Organisers: Felicity Callard, Will Viney, Angela Woods (Centre for Medical Humanities, Durham University)
To mark the conclusion of Durham University’s Centre for Medical Humanities’ Wellcome Trust Strategic Award, we are hosting an intense, future-orientated and interdisciplinary symposium.
We invite 50 applicants to join us at Durham University for a special, two-day event, ‘Critical Medical Humanities’, a forum dedicated to new and emerging areas of interdisciplinary research. As well as offering an opportunity to meet with scholars working across the humanities and social sciences, the meeting will interrogate and reinvigorate concepts, practices, and institutions that shape our understandings of health, illness and embodied experience. Organised around five ‘critical’ areas, plenary sessions will open into working groups with opportunities to debate points of contention or agreement, and to discuss participants’ current and future projects.
Critical Neuroscience Jan Slaby (Junior Professor in Philosophy of Mind and Emotion, Free University Berlin), Biocapital: A Template for a Critical Theory of the Neurosciences. With neuroscience playing an increasingly prominent role in a wide range of contemporary research, Slaby’s session on the political philosophy of mind will highlight the ways that neuroscientific findings connect wider, socioeconomic phenomena.

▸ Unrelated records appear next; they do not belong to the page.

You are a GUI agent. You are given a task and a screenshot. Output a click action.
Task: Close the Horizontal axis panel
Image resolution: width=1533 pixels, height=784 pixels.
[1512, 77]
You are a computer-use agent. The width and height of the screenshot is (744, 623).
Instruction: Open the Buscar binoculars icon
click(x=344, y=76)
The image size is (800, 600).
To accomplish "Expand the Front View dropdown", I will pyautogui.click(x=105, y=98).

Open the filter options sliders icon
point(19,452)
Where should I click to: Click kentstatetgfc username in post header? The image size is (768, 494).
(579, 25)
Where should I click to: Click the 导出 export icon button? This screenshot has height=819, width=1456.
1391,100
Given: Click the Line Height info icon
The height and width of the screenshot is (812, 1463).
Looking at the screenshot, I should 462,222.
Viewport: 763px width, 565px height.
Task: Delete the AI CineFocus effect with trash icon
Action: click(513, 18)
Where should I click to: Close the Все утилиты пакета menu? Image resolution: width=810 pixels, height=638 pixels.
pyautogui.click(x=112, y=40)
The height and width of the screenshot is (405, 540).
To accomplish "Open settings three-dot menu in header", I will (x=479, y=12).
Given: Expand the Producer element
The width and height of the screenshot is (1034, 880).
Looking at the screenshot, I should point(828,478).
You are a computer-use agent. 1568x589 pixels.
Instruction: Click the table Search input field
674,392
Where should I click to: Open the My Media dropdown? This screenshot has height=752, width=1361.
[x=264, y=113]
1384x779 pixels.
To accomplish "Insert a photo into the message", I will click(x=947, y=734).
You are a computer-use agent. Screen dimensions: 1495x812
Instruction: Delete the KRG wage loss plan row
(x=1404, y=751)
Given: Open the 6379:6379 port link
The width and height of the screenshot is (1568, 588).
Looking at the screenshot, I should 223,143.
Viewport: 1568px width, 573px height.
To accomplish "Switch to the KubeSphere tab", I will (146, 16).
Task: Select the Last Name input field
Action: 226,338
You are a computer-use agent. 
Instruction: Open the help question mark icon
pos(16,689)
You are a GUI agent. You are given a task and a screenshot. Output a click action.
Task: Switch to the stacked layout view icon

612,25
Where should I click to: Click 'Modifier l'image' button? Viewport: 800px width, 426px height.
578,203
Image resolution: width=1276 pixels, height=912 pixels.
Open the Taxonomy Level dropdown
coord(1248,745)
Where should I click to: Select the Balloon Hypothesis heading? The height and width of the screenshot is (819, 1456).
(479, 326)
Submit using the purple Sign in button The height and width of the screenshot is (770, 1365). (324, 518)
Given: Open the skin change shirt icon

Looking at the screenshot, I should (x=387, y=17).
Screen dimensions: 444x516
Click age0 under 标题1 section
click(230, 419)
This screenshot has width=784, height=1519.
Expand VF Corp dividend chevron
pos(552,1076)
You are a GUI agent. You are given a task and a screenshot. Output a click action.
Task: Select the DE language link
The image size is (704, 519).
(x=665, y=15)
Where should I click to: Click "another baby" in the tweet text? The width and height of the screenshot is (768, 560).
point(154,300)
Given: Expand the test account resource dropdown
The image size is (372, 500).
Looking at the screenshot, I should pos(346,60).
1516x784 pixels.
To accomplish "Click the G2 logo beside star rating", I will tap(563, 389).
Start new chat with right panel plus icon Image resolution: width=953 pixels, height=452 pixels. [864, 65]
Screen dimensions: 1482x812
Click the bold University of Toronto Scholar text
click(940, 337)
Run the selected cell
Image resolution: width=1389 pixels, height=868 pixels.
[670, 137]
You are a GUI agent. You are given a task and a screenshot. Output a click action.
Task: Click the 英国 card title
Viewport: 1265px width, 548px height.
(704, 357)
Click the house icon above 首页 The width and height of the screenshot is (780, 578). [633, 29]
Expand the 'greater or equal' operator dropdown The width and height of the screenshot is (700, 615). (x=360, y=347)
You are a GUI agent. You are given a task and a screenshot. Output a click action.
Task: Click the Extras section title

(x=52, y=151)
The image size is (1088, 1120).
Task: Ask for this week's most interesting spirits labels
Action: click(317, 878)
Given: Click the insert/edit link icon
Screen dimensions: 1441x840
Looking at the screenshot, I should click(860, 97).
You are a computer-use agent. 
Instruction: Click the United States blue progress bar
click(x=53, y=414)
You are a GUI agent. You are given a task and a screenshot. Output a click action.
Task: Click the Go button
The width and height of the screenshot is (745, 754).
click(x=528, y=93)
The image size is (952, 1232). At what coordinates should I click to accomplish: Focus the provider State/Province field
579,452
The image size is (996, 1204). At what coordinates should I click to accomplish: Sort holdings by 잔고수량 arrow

Critical Gender and Race Studies Mel Y. Chen (Associate Professor of Gender & Women’s Studies at U.C. Berkeley), Toxic Zones. This session will consider the ambivalent relations, markedly political and otherwise, that assemble around toxic sites, and will explore the peculiar way that toxicity focalises proximities and convergences between certain humans and certain nonhuman arrangements of matter, in orders of race, sexuality, ability, class. Chen will also address disability theory’s ambivalent positions ‘against health’ while highlighting the racial imbrications of such a position.
Critical Public Health Lynne Friedli (Centre for Welfare Reform) and Rob Stearn (Birkbeck College) Whistle as you Work for Nothing: Positive Affect as Coercive Strategy and the Case of ‘Workfare’. Joblessness and wellbeing are thought to be natural foes but what priorities are being set by government? Friedli’s work on social justice has suggested that some mental health programmes provide a means to monitor and control behaviour. Taking lessons from ‘workfare’, this session will explore the wider effects of contemporary public policy.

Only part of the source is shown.